**WHAT YOU WILL DO**
Return, word for word, the lines of the listing below from the one with "Screen dimensions: 890x700" through the one with "Click the RSS feed icon in address bar", and no other lines.

**INPUT MATERIAL**
= = =
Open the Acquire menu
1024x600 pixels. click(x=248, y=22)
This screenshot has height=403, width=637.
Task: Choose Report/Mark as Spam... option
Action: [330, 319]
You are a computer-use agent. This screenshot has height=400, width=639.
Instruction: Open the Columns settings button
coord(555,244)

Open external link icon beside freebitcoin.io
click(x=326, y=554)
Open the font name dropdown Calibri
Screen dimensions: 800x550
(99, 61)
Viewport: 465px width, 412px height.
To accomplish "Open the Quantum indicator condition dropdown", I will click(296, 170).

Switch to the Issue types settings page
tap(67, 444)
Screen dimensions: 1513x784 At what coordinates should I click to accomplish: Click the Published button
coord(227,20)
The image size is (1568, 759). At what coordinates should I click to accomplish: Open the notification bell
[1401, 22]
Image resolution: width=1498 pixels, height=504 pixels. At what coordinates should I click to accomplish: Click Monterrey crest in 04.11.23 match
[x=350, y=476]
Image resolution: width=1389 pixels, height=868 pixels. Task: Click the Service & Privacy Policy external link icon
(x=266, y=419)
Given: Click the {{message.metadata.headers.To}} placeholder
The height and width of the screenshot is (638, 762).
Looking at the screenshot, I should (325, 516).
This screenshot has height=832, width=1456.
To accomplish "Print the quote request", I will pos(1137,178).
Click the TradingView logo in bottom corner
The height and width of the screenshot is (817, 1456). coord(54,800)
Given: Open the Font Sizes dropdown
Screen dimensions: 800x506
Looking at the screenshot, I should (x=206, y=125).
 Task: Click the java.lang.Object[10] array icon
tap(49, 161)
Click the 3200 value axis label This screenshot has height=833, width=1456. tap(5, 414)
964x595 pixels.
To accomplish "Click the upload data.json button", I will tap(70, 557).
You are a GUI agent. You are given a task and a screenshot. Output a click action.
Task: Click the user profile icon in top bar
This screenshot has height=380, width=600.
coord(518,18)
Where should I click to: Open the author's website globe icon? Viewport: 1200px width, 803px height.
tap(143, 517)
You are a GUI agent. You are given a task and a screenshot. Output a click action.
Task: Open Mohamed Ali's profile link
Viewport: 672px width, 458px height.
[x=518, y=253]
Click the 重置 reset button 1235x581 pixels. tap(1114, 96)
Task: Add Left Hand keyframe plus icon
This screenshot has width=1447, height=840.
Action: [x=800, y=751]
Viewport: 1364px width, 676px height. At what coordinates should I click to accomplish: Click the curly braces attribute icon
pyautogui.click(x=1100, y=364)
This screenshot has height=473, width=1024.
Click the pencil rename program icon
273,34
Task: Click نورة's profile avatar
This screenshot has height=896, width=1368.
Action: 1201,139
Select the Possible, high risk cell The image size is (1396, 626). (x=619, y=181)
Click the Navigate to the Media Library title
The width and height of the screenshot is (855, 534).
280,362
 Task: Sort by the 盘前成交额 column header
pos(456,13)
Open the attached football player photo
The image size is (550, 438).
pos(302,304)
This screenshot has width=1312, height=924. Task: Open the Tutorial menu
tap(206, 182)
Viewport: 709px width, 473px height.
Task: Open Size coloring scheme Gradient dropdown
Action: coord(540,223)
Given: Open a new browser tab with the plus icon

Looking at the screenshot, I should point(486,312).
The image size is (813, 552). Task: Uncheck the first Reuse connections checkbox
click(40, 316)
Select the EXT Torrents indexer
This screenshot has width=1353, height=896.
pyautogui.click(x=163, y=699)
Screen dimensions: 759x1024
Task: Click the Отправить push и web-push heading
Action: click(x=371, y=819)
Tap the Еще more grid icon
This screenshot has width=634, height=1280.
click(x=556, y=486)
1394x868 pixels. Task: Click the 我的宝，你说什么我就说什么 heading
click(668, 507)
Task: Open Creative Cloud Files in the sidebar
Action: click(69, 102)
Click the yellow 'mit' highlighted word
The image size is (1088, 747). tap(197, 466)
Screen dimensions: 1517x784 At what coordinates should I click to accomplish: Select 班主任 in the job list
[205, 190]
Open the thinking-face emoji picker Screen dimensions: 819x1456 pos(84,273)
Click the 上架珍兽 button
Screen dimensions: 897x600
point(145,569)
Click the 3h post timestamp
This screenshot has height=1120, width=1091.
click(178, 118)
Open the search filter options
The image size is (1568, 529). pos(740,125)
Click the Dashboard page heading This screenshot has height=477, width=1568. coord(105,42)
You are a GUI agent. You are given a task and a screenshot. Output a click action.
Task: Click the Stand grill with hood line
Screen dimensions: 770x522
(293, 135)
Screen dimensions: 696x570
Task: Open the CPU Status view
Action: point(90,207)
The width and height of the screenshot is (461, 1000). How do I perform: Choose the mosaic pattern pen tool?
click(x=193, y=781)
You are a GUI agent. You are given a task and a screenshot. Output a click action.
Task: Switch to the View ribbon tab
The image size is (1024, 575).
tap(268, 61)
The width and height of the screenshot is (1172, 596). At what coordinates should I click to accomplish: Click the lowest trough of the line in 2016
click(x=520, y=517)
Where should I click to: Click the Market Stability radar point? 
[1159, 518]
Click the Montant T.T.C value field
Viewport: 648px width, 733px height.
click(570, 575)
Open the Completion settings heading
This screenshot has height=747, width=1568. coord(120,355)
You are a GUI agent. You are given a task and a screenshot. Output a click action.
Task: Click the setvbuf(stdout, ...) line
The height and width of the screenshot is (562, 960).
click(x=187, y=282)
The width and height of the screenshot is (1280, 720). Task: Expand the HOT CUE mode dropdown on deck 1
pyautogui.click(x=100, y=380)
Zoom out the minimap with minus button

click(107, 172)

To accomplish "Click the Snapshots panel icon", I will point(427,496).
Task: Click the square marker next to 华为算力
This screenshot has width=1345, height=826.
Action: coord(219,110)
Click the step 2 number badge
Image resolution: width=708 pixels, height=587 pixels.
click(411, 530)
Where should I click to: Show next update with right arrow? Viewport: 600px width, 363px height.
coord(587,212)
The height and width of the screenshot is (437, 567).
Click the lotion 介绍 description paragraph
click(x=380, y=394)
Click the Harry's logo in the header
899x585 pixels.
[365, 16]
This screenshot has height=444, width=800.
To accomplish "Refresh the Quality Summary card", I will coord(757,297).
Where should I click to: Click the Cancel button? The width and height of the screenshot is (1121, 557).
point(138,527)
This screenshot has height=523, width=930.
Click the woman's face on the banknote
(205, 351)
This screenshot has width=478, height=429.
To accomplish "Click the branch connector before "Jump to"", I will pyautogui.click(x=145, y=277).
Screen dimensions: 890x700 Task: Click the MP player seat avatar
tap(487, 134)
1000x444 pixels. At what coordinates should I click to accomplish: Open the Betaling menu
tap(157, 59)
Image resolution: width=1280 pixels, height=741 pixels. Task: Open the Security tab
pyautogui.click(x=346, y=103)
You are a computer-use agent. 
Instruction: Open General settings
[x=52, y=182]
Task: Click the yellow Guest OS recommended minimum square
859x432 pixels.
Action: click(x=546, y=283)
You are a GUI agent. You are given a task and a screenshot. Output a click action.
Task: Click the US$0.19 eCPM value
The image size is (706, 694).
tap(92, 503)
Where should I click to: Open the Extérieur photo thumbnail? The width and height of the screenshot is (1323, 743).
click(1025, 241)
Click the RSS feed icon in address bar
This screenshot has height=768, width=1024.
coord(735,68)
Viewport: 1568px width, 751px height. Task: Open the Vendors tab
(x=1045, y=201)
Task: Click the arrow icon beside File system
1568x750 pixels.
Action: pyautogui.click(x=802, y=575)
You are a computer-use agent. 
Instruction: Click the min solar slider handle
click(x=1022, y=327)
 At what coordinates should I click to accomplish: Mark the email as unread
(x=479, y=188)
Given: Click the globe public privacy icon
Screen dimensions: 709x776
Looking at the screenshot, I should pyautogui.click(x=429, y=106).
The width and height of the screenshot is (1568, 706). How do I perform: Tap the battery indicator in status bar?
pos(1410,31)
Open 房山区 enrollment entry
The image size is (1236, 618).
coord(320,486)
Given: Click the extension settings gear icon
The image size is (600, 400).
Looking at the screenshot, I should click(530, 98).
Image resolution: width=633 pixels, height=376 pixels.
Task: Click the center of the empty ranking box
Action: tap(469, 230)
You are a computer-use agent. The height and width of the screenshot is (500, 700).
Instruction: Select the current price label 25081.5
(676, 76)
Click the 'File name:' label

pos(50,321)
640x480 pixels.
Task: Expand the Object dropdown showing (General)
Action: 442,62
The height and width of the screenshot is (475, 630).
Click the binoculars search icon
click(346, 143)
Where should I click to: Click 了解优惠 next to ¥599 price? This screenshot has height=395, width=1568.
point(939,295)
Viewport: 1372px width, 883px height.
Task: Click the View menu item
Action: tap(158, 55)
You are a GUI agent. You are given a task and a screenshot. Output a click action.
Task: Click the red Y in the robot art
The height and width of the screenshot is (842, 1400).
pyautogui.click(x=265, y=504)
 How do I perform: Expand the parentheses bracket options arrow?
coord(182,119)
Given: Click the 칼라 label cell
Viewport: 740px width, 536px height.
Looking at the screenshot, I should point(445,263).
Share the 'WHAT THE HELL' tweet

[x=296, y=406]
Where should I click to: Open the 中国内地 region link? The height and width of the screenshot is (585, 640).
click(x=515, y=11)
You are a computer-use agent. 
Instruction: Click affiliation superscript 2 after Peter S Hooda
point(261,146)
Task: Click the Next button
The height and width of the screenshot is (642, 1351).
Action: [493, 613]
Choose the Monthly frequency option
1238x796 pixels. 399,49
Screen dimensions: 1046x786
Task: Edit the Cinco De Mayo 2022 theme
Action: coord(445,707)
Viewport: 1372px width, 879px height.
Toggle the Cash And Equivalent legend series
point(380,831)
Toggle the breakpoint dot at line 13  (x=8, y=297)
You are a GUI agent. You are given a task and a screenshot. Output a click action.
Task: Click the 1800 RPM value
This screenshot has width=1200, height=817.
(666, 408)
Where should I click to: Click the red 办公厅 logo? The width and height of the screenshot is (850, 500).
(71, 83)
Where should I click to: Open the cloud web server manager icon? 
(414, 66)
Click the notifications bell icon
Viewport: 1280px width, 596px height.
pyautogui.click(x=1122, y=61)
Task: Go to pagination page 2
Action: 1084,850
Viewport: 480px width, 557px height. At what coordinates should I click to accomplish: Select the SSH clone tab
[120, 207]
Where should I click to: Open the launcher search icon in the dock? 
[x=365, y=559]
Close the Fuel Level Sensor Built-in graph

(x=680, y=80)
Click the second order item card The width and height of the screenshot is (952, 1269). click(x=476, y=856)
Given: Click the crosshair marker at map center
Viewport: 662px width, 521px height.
= = =
**COMPLETED TASK**
Screen dimensions: 890x700 Task: Click the MP player seat avatar
tap(487, 134)
1000x444 pixels. At what coordinates should I click to accomplish: Open the Betaling menu
tap(157, 59)
Image resolution: width=1280 pixels, height=741 pixels. Task: Open the Security tab
pyautogui.click(x=346, y=103)
You are a computer-use agent. 
Instruction: Open General settings
[x=52, y=182]
Task: Click the yellow Guest OS recommended minimum square
859x432 pixels.
Action: click(x=546, y=283)
You are a GUI agent. You are given a task and a screenshot. Output a click action.
Task: Click the US$0.19 eCPM value
The image size is (706, 694).
tap(92, 503)
Where should I click to: Open the Extérieur photo thumbnail? The width and height of the screenshot is (1323, 743).
click(1025, 241)
Click the RSS feed icon in address bar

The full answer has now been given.